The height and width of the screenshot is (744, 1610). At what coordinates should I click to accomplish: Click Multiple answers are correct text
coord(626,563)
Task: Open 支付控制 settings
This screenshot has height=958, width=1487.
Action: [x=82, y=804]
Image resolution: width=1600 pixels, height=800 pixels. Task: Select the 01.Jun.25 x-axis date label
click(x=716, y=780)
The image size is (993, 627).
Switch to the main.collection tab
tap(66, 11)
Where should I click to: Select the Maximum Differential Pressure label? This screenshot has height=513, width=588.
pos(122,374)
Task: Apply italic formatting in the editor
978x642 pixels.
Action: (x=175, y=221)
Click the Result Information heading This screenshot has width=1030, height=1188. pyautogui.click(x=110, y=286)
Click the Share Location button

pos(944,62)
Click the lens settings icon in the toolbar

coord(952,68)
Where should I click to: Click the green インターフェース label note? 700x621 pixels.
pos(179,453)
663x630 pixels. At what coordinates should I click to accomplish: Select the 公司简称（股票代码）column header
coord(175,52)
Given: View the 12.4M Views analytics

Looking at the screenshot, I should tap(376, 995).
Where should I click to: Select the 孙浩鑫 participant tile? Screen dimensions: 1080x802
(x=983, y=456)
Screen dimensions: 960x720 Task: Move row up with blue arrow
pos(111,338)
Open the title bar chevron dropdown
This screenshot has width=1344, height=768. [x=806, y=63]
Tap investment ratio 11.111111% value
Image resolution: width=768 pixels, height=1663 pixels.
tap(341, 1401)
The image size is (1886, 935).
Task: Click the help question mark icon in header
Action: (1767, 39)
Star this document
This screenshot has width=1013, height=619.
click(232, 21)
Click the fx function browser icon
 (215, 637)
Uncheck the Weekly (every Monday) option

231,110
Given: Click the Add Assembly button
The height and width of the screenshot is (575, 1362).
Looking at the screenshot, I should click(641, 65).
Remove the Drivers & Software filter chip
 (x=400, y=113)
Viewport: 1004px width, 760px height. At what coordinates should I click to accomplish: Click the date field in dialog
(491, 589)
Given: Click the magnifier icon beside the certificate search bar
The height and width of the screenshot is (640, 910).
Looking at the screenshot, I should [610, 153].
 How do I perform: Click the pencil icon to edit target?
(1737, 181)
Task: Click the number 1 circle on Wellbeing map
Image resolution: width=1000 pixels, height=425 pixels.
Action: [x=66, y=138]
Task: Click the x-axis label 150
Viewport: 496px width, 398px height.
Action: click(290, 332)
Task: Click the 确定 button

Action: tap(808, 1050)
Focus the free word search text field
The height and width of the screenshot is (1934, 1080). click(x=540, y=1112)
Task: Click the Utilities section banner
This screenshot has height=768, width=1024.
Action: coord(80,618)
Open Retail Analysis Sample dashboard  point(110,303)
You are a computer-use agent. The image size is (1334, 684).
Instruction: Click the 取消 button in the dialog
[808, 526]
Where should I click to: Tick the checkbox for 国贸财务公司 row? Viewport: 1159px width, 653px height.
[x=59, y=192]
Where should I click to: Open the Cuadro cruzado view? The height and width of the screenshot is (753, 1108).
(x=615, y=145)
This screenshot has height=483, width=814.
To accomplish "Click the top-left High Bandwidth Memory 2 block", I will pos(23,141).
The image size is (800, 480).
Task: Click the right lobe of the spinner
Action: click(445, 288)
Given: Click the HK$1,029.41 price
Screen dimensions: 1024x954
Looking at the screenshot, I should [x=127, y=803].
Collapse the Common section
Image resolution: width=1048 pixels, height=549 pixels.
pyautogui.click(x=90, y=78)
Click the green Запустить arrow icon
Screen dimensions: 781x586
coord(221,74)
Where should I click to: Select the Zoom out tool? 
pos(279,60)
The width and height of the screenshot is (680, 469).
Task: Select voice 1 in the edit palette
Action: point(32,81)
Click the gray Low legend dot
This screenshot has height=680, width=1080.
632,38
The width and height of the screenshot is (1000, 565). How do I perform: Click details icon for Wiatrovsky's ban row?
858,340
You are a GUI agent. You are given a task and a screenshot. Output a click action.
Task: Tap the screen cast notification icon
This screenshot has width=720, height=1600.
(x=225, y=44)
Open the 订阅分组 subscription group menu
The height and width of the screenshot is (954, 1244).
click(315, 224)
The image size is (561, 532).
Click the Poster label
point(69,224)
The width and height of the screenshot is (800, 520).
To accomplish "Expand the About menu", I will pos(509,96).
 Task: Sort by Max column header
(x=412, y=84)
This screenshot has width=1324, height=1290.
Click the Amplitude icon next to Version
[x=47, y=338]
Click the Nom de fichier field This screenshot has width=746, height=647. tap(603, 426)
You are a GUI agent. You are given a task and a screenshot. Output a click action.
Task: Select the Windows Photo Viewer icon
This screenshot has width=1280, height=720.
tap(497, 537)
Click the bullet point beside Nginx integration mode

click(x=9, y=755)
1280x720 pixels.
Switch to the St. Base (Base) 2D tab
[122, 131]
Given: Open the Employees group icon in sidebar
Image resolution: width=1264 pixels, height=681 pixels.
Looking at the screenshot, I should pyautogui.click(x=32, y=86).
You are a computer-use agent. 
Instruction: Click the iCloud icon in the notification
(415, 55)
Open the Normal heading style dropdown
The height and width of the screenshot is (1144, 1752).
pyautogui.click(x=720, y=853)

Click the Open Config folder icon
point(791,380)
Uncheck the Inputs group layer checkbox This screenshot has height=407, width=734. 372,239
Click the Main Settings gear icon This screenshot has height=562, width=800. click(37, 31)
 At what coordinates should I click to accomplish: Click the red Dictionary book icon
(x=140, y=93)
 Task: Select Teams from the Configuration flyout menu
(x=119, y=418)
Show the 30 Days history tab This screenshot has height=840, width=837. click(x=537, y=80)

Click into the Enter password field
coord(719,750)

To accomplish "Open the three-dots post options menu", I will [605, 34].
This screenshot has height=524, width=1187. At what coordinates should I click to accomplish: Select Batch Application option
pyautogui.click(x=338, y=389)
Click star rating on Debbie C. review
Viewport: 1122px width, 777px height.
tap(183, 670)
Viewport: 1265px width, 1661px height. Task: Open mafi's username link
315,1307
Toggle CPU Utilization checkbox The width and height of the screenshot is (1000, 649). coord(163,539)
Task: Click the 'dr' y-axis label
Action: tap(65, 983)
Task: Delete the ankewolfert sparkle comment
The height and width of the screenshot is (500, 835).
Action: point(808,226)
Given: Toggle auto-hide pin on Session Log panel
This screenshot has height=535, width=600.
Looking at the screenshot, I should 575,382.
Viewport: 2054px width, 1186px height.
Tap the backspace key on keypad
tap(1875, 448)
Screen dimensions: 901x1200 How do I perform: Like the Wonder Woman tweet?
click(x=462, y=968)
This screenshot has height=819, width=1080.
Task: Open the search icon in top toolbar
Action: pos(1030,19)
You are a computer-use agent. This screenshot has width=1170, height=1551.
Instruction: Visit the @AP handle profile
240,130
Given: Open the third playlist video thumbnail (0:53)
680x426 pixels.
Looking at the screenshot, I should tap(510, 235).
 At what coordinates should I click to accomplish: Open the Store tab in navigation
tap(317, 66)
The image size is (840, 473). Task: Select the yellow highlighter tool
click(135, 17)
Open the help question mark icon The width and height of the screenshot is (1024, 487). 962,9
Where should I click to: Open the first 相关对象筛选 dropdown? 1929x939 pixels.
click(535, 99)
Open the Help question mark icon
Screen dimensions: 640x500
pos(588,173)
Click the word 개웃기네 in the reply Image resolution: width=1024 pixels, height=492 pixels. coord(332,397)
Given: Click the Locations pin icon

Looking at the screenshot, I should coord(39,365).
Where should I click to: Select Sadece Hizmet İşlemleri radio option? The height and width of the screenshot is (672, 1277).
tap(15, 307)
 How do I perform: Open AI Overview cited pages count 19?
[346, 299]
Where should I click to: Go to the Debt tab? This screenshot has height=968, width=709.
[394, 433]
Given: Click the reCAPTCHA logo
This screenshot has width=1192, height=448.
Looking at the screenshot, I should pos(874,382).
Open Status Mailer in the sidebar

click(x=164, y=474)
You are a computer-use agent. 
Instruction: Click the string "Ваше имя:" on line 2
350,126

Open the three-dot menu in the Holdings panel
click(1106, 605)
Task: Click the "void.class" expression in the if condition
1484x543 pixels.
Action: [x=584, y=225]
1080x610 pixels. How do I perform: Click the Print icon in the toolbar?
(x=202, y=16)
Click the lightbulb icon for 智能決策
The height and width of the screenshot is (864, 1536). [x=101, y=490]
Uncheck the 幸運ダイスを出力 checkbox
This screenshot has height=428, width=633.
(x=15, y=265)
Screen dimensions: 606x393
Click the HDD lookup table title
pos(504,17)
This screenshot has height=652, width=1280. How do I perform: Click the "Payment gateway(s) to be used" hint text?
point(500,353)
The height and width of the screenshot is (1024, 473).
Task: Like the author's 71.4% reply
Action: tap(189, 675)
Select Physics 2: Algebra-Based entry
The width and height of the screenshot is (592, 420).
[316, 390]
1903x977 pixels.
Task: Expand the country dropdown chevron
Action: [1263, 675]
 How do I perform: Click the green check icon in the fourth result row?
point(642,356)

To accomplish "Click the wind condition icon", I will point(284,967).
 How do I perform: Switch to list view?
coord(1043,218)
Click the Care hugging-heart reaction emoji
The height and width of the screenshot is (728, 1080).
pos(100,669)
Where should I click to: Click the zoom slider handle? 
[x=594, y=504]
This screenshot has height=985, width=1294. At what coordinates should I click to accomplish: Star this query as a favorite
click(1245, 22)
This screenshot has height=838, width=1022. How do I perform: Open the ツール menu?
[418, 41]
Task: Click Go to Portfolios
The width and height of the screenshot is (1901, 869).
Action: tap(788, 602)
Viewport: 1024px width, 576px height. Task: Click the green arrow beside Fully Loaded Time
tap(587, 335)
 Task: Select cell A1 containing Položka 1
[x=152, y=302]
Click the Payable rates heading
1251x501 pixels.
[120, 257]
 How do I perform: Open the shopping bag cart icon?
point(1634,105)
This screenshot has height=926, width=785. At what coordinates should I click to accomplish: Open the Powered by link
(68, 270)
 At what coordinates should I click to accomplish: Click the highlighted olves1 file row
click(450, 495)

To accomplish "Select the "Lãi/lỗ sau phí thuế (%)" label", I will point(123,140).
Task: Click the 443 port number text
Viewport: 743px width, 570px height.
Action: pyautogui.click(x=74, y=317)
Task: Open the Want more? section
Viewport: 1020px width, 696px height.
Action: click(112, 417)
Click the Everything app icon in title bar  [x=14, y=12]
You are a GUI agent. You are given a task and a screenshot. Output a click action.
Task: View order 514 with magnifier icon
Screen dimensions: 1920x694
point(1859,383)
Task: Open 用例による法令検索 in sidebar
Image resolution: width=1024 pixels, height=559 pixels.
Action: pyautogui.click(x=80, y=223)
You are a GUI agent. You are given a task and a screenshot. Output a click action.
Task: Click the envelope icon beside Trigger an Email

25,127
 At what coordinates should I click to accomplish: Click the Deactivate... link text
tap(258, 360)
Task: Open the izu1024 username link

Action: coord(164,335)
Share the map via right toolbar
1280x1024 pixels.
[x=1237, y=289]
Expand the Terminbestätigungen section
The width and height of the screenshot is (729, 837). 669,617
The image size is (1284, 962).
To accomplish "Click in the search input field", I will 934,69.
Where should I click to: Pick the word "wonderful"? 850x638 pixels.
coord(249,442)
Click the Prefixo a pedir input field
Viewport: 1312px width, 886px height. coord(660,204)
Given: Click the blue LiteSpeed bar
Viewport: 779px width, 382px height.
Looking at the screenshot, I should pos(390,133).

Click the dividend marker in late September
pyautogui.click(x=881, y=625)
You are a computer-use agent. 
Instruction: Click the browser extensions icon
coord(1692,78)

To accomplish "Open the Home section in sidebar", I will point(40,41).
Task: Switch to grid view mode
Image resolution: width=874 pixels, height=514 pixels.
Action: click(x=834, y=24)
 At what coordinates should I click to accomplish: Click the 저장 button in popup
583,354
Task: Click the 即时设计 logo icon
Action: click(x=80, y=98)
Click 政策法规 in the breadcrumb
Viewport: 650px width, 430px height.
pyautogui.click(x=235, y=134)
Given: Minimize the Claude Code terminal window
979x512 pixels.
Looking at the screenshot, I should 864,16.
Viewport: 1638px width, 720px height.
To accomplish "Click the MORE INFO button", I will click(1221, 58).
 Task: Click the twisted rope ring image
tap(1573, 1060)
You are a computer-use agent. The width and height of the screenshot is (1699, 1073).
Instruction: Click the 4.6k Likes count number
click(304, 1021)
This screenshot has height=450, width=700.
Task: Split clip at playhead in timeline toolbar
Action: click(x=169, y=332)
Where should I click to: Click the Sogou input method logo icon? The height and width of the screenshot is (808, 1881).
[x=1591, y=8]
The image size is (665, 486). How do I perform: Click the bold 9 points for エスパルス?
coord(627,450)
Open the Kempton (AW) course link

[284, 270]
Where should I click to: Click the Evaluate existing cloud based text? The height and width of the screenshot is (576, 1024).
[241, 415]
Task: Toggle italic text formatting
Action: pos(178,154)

══════

- PROBLEM STATEMENT:
Search the entries for "condition" and show every line that has it.

- RESPONSE FOR THIS EXERCISE:
Task: Click the "void.class" expression in the if condition
To accomplish "Click the wind condition icon", I will point(284,967).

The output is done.